(0.5 / 5) : Poor
Kandathum Kaanadhadhum brings out the irony between the lives of a humane Rapist and an unforgiving rape victim.
Rohit Ramachandran Mon, 21 May 2012
The hero (Vikas) of Kandathum Kaanadhadhum is travelling in a share auto. An obnoxious commoner breaks social norms by making obscene conversation aloud over the phone. A young woman (Swashika) sitting opposite to him foresees the rascal throwing himself on her when the brakes are applied. It doesn't actually happen but in her mind, it already has and she wishes he gets the deserved comeuppance. The hero, the woman and the rascal; they all get off at the same stop and incidentally they also study in the same college. The hero beats the rascal up in the men's room and once again, the woman intuits it before it happens. She sees the rascal coming out with a dent on his face and the hero walking away like a commoner. She falls for him.

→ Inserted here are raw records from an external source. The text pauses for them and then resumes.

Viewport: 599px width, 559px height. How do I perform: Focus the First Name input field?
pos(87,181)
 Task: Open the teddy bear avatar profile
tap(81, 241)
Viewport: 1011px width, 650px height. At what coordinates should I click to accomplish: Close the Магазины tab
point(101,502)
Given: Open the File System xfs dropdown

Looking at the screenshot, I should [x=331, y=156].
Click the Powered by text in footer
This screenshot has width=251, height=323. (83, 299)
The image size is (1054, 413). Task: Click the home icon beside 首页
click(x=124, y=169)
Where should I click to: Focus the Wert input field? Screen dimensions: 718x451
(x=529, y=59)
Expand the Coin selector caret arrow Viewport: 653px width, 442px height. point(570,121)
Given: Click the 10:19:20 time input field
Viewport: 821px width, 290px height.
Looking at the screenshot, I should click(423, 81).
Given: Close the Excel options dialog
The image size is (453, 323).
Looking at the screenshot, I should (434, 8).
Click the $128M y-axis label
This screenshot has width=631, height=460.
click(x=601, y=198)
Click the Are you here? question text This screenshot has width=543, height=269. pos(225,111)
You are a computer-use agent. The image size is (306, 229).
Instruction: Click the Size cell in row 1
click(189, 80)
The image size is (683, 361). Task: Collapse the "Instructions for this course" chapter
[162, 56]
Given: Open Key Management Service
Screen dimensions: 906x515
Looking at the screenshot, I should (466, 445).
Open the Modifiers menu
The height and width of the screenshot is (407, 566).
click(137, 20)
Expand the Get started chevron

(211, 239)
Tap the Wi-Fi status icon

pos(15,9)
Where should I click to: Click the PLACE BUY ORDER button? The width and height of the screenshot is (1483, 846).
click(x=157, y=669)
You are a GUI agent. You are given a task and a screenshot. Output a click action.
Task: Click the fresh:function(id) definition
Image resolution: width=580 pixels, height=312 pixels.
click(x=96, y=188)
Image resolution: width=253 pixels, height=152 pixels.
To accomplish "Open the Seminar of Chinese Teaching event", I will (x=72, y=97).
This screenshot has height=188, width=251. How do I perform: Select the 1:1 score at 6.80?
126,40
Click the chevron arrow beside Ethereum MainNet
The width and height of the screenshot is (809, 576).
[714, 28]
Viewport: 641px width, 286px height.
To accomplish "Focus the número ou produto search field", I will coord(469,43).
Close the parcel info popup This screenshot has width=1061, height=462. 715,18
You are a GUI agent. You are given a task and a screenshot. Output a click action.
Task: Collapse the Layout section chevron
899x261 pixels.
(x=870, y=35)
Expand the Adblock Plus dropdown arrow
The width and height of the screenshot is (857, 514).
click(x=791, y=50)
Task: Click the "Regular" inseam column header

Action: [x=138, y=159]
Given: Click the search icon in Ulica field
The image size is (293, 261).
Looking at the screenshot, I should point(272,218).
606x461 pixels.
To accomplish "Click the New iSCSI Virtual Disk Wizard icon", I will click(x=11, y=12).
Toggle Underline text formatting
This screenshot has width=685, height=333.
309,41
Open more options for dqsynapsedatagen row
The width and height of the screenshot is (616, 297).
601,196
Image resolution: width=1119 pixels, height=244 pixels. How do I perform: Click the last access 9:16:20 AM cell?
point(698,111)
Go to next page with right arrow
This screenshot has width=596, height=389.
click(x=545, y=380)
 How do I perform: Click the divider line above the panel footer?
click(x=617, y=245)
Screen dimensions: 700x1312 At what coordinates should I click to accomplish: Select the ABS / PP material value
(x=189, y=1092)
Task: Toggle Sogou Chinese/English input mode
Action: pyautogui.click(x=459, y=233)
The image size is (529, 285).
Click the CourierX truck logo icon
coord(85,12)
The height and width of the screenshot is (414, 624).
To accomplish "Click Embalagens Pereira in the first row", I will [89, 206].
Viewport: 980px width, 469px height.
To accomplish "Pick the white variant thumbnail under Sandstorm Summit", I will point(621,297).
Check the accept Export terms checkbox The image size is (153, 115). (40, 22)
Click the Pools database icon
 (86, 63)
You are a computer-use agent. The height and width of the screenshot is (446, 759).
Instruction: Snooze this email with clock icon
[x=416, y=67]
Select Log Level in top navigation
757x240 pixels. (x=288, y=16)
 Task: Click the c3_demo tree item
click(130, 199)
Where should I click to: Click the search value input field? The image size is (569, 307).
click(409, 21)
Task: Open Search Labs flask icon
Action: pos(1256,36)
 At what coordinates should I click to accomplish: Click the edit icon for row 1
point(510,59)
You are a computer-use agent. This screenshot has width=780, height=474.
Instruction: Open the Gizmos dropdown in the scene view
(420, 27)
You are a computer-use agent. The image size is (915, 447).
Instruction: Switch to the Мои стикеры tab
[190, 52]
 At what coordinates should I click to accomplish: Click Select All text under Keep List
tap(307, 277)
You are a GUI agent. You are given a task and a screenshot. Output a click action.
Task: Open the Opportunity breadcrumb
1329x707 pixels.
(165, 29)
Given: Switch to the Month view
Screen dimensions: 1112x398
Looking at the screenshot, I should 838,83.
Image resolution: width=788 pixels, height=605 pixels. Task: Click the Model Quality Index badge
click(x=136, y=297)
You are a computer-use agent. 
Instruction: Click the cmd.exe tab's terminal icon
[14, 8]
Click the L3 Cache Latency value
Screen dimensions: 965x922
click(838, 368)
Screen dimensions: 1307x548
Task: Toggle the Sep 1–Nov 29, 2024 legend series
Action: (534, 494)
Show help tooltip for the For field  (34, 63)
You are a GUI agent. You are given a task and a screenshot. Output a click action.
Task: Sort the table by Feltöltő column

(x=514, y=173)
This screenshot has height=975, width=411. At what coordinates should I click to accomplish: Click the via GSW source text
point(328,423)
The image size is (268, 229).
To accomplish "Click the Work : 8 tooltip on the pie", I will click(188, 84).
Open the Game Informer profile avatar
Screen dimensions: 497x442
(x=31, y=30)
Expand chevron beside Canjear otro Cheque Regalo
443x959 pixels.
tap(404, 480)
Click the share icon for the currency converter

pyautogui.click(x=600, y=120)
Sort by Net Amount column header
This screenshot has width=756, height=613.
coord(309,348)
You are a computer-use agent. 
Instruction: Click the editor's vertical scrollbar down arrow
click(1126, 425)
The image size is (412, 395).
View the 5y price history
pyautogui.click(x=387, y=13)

The hero and heroine make conversations. As if their plebeian conversations weren't an example of unsophisticated screenwriting, the filming of it is far worse- the editing is terrible, the takes are incredibly short, zoomed in from limited angles and the camera never moves. There's no continuity in their conversation. It is filmed sentence by sentence, too obvious for the viewer to remain lodged in the film. The next stage of their relationship begins with the heroine reciting a poem to the hero. He reciprocates.
So far, so banal. It gets mildly interesting from here. The hero's family heads off to the United States leaving him home alone. He borrows a book from his friend and accidentally slipped into it is a pornographic magazine. All innocence is lost and this twenty year-old mind gets 'corrupted' by his first ever sexual thought. Wouldn't it be nice to decide when to hit puberty? When we're ready, we could buy this hormone injecting magazine. His first encounter with his sexuality is interrupted by a door bell. The heroine walks in. Bad timing, he forces himself on her. It's an unsuccessful rape attempt but she escapes leaving a card behind. Inscribed in it is a colourful love poem dedicated to him.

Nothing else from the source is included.